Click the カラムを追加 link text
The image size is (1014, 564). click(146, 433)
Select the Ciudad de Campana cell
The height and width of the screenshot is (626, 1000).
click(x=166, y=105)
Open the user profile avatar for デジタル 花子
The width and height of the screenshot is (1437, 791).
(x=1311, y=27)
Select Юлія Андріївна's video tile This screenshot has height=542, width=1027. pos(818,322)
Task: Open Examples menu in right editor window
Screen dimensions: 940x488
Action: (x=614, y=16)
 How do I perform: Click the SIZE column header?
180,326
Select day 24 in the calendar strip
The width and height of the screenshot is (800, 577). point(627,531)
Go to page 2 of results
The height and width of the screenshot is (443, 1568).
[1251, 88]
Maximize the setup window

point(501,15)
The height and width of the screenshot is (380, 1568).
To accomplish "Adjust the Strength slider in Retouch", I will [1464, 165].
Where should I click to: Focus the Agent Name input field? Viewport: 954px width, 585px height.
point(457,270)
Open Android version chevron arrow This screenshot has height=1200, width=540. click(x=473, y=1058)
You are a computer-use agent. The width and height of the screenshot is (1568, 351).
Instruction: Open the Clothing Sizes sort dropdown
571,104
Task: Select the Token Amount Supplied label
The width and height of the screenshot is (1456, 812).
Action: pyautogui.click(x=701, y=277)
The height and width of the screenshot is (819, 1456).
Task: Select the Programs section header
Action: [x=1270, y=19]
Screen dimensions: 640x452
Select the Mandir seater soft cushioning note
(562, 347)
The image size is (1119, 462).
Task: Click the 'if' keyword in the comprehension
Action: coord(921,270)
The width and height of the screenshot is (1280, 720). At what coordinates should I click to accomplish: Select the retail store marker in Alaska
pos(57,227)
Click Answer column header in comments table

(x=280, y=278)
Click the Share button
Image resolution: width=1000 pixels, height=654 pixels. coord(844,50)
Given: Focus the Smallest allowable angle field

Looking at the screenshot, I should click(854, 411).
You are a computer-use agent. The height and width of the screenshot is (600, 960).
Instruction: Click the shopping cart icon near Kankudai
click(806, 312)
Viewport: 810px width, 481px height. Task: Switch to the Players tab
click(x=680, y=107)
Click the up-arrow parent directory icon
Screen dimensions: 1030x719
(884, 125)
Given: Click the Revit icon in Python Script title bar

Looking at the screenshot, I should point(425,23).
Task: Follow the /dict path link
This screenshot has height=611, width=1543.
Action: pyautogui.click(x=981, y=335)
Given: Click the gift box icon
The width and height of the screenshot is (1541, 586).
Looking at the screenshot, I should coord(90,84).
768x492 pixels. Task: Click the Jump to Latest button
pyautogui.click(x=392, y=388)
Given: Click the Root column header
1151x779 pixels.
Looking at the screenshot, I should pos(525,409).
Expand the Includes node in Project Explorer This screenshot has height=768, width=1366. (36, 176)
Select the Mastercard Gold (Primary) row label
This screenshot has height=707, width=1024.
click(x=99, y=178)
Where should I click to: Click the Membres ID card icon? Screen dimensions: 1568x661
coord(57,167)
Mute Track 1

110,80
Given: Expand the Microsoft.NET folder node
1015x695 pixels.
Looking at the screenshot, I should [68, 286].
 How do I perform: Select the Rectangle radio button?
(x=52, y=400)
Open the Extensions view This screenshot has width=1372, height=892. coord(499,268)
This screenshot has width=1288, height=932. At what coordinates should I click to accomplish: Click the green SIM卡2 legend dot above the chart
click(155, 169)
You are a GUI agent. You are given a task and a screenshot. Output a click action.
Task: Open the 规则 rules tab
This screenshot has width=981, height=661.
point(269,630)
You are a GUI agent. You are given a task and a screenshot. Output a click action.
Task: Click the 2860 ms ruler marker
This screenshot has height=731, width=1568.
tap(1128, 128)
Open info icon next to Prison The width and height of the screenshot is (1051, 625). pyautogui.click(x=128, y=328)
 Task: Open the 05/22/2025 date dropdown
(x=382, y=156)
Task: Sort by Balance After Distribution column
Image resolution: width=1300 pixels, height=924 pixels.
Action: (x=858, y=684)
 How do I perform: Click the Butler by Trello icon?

◆ ◆ ◆ ◆

• GIVEN PROBLEM
Transcribe the records above word for word.

• FULL RESPONSE
Click the カラムを追加 link text
The image size is (1014, 564). click(146, 433)
Select the Ciudad de Campana cell
The height and width of the screenshot is (626, 1000).
click(x=166, y=105)
Open the user profile avatar for デジタル 花子
The width and height of the screenshot is (1437, 791).
(x=1311, y=27)
Select Юлія Андріївна's video tile This screenshot has height=542, width=1027. pos(818,322)
Task: Open Examples menu in right editor window
Screen dimensions: 940x488
Action: (x=614, y=16)
 How do I perform: Click the SIZE column header?
180,326
Select day 24 in the calendar strip
The width and height of the screenshot is (800, 577). point(627,531)
Go to page 2 of results
The height and width of the screenshot is (443, 1568).
[1251, 88]
Maximize the setup window

point(501,15)
The height and width of the screenshot is (380, 1568).
To accomplish "Adjust the Strength slider in Retouch", I will [1464, 165].
Where should I click to: Focus the Agent Name input field? Viewport: 954px width, 585px height.
point(457,270)
Open Android version chevron arrow This screenshot has height=1200, width=540. click(x=473, y=1058)
You are a computer-use agent. The width and height of the screenshot is (1568, 351).
Instruction: Open the Clothing Sizes sort dropdown
571,104
Task: Select the Token Amount Supplied label
The width and height of the screenshot is (1456, 812).
Action: pyautogui.click(x=701, y=277)
The height and width of the screenshot is (819, 1456).
Task: Select the Programs section header
Action: [x=1270, y=19]
Screen dimensions: 640x452
Select the Mandir seater soft cushioning note
(562, 347)
The image size is (1119, 462).
Task: Click the 'if' keyword in the comprehension
Action: coord(921,270)
The width and height of the screenshot is (1280, 720). At what coordinates should I click to accomplish: Select the retail store marker in Alaska
pos(57,227)
Click Answer column header in comments table

(x=280, y=278)
Click the Share button
Image resolution: width=1000 pixels, height=654 pixels. coord(844,50)
Given: Focus the Smallest allowable angle field

Looking at the screenshot, I should click(854, 411).
You are a computer-use agent. The height and width of the screenshot is (600, 960).
Instruction: Click the shopping cart icon near Kankudai
click(806, 312)
Viewport: 810px width, 481px height. Task: Switch to the Players tab
click(x=680, y=107)
Click the up-arrow parent directory icon
Screen dimensions: 1030x719
(884, 125)
Given: Click the Revit icon in Python Script title bar

Looking at the screenshot, I should point(425,23).
Task: Follow the /dict path link
This screenshot has height=611, width=1543.
Action: pyautogui.click(x=981, y=335)
Given: Click the gift box icon
The width and height of the screenshot is (1541, 586).
Looking at the screenshot, I should coord(90,84).
768x492 pixels. Task: Click the Jump to Latest button
pyautogui.click(x=392, y=388)
Given: Click the Root column header
1151x779 pixels.
Looking at the screenshot, I should pos(525,409).
Expand the Includes node in Project Explorer This screenshot has height=768, width=1366. (36, 176)
Select the Mastercard Gold (Primary) row label
This screenshot has height=707, width=1024.
click(x=99, y=178)
Where should I click to: Click the Membres ID card icon? Screen dimensions: 1568x661
coord(57,167)
Mute Track 1

110,80
Given: Expand the Microsoft.NET folder node
1015x695 pixels.
Looking at the screenshot, I should [68, 286].
 How do I perform: Select the Rectangle radio button?
(x=52, y=400)
Open the Extensions view This screenshot has width=1372, height=892. coord(499,268)
This screenshot has width=1288, height=932. At what coordinates should I click to accomplish: Click the green SIM卡2 legend dot above the chart
click(155, 169)
You are a GUI agent. You are given a task and a screenshot. Output a click action.
Task: Open the 规则 rules tab
This screenshot has width=981, height=661.
point(269,630)
You are a GUI agent. You are given a task and a screenshot. Output a click action.
Task: Click the 2860 ms ruler marker
This screenshot has height=731, width=1568.
tap(1128, 128)
Open info icon next to Prison The width and height of the screenshot is (1051, 625). pyautogui.click(x=128, y=328)
 Task: Open the 05/22/2025 date dropdown
(x=382, y=156)
Task: Sort by Balance After Distribution column
Image resolution: width=1300 pixels, height=924 pixels.
Action: (x=858, y=684)
 How do I perform: Click the Butler by Trello icon?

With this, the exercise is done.